Task:
Return the step-by-step solution for $k$ below in full, word for word.

Given passage:
+---+

Answer
$k = 3$
Work Step by Step
To solve this problem, we need to identify point $(x,y)$ where both the function and the equation of the tangent line intersect. To do this, we can equate both to produce the following: $$\frac{k}{x} = -\frac{3}{4}x + 3$$ By rewriting the new equation such that it is equal to zero, we achieve the following: $$0 = -\frac{3}{4}x^{2} + 3x - k$$ We can now solve for x by using the quadratic formula: $$x = \frac{-b +/- (b^{2} - 4ac)^{\frac{1}{2}} }{2a}$$ However, an interesting corollary to the quadratic formula states that the expression inside the square root, $b^{2} - 4ac$, is positive when $x$ has 2 solutions, $0$ when it only has 1 solution, and negative when $x$ has no solution in real numbers. Since we know that, by definition, the tangent line only intersects at one point $(x,y)$ with the function $f(x)$, we know that $x$ can only have one solution and, as such: $$b^{2} - 4ac = 0$$ Plug in the appropriate values: $$(3)^{2} - 4(-\frac{3}{4})(-k) = 0$$ $$9-3k = 0$$ Therefore: $$k = 3$$

+---+

Data shown:
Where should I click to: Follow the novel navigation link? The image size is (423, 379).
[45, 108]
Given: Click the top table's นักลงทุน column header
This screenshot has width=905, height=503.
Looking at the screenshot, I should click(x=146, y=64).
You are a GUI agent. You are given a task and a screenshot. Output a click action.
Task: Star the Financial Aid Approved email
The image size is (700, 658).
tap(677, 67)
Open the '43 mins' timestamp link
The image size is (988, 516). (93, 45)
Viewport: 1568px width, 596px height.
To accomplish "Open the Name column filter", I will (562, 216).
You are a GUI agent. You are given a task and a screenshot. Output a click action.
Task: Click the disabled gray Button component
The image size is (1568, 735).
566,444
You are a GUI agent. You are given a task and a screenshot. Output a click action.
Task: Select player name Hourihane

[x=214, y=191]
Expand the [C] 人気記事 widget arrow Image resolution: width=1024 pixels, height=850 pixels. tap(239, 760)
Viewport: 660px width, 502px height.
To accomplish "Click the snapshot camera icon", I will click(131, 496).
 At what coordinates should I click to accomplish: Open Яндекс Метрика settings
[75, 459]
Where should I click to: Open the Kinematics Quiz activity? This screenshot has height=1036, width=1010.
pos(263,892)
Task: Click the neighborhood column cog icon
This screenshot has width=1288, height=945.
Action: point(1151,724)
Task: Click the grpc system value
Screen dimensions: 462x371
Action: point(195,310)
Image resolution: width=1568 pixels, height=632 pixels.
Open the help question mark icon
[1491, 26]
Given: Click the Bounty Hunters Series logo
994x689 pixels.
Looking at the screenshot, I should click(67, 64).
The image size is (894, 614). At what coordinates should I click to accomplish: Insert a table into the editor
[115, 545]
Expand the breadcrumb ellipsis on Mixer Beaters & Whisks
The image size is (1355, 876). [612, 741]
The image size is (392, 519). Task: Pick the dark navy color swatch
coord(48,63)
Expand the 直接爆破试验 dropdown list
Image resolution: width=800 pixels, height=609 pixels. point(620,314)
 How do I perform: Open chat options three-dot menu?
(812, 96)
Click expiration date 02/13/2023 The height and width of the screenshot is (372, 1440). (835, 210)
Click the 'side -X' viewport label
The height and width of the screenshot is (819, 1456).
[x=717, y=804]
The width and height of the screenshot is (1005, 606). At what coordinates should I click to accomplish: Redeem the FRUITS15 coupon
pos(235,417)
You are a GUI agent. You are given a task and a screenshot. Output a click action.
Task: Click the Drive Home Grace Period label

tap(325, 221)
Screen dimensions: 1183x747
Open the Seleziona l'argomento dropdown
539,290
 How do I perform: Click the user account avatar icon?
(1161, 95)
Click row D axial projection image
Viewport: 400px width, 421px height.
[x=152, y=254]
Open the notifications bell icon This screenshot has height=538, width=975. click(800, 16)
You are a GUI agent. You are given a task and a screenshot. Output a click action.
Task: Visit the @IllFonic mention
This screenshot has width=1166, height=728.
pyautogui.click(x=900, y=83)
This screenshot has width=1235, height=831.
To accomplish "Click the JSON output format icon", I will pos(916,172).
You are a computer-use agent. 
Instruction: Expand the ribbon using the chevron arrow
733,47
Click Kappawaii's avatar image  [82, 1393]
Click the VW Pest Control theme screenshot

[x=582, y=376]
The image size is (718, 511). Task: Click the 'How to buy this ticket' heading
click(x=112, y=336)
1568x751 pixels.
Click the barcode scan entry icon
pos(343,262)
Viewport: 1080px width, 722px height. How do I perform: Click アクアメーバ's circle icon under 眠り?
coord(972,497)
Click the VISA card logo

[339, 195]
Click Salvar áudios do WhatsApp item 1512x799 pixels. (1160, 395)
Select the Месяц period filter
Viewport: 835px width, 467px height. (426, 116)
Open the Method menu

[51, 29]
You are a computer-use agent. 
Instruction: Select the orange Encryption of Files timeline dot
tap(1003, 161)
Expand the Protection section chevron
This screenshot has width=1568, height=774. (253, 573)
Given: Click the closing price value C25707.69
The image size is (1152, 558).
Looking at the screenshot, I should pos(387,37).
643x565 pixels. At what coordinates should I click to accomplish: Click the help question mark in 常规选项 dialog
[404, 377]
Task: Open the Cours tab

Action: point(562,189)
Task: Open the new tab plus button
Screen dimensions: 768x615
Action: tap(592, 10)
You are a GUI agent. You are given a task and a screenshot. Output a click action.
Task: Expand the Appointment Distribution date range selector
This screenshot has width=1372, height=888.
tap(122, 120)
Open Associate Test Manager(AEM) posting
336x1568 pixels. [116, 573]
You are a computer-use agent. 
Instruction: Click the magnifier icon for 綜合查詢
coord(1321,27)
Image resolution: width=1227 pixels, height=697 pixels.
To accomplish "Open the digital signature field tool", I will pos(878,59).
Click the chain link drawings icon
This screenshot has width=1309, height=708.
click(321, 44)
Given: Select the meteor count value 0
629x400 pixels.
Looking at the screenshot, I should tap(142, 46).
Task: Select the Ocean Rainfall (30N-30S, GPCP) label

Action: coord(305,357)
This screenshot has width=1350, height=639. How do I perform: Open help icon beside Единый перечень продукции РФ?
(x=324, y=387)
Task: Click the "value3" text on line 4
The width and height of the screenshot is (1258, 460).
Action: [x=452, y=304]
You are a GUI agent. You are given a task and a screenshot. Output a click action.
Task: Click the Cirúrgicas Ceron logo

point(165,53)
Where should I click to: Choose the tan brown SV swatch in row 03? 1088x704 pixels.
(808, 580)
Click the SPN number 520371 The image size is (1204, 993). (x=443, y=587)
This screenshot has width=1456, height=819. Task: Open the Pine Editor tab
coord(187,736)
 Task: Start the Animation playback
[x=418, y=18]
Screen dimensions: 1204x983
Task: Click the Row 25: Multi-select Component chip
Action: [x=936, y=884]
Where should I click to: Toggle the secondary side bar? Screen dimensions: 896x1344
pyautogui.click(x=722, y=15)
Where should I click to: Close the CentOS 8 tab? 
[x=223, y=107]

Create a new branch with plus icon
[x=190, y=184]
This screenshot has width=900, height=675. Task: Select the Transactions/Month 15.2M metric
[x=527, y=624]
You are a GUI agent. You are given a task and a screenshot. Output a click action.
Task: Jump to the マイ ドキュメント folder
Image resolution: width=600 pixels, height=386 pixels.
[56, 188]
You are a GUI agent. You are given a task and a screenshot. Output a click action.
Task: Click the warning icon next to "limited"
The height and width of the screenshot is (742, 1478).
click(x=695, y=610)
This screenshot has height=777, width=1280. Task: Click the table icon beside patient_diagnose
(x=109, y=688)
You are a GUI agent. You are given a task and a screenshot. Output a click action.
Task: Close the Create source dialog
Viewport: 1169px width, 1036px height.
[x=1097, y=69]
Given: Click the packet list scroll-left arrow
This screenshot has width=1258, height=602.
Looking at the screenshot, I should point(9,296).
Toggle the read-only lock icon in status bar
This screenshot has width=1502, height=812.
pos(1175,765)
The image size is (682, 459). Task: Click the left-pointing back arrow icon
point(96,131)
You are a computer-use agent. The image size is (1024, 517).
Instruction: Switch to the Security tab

+---+

Answer:
Answer
$k = 3$
Work Step by Step
To solve this problem, we need to identify point $(x,y)$ where both the function and the equation of the tangent line intersect. To do this, we can equate both to produce the following: $$\frac{k}{x} = -\frac{3}{4}x + 3$$ By rewriting the new equation such that it is equal to zero, we achieve the following: $$0 = -\frac{3}{4}x^{2} + 3x - k$$ We can now solve for x by using the quadratic formula: $$x = \frac{-b +/- (b^{2} - 4ac)^{\frac{1}{2}} }{2a}$$ However, an interesting corollary to the quadratic formula states that the expression inside the square root, $b^{2} - 4ac$, is positive when $x$ has 2 solutions, $0$ when it only has 1 solution, and negative when $x$ has no solution in real numbers. Since we know that, by definition, the tangent line only intersects at one point $(x,y)$ with the function $f(x)$, we know that $x$ can only have one solution and, as such: $$b^{2} - 4ac = 0$$ Plug in the appropriate values: $$(3)^{2} - 4(-\frac{3}{4})(-k) = 0$$ $$9-3k = 0$$ Therefore: $$k = 3$$